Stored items
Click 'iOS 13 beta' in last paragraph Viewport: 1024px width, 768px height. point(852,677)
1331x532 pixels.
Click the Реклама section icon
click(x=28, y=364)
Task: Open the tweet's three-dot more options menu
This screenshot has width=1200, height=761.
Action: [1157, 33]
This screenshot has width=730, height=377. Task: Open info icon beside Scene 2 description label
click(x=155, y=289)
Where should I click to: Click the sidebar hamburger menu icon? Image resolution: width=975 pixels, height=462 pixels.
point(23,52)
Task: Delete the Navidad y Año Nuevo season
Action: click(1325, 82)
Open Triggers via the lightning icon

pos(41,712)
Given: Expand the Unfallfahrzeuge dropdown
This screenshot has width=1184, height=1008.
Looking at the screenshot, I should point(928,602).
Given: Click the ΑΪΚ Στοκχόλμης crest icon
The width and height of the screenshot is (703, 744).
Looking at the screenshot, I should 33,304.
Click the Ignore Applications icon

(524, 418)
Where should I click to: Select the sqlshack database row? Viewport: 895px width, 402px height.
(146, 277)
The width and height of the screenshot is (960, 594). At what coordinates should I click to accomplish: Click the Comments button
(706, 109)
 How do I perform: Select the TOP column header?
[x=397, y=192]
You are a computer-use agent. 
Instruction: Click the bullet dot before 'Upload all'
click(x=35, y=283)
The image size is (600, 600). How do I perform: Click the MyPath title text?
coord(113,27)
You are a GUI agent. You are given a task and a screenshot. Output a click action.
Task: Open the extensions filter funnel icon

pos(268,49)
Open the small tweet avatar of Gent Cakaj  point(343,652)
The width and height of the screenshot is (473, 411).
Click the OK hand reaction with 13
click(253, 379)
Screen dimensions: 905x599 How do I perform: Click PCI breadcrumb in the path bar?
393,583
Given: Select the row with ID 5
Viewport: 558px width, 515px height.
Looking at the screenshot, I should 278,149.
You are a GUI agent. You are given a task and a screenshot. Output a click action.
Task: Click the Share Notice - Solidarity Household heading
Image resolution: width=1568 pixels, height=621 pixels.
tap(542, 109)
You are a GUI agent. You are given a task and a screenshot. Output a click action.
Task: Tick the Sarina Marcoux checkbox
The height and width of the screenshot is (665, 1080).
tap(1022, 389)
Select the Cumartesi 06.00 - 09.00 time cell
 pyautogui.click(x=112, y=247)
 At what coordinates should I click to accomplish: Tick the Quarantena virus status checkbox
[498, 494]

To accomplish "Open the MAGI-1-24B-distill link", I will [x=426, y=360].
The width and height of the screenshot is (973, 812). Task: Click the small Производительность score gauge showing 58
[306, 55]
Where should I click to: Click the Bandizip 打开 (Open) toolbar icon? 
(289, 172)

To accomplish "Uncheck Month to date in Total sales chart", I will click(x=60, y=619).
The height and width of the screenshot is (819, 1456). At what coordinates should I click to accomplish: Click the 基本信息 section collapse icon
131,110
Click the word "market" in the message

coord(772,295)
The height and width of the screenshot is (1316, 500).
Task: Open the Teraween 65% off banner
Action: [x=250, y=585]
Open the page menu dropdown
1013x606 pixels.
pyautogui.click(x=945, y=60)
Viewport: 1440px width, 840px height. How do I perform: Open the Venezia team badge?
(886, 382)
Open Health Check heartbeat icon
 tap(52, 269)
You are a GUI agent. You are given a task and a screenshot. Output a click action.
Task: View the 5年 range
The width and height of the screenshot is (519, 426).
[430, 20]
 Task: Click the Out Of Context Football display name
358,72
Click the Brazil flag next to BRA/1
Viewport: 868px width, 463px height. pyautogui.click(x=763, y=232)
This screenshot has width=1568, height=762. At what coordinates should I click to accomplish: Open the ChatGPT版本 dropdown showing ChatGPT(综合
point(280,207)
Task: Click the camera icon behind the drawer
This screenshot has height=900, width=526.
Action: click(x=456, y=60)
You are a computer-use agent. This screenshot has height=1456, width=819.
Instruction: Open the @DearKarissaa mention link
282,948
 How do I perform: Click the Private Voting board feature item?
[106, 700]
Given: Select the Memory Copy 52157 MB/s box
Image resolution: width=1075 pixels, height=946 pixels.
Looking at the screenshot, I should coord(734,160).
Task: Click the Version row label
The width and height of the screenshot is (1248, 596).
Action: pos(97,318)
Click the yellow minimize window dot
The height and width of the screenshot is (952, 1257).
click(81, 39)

**EXERCISE DIRECTIONS**.
Output exactly, and only, the lines running from the one that contains "Image resolution: width=1075" through the last line of the entries above.

**RESULT FOR THIS EXERCISE**.
Image resolution: width=1075 pixels, height=946 pixels.
Looking at the screenshot, I should coord(734,160).
Task: Click the Version row label
The width and height of the screenshot is (1248, 596).
Action: pos(97,318)
Click the yellow minimize window dot
The height and width of the screenshot is (952, 1257).
click(81, 39)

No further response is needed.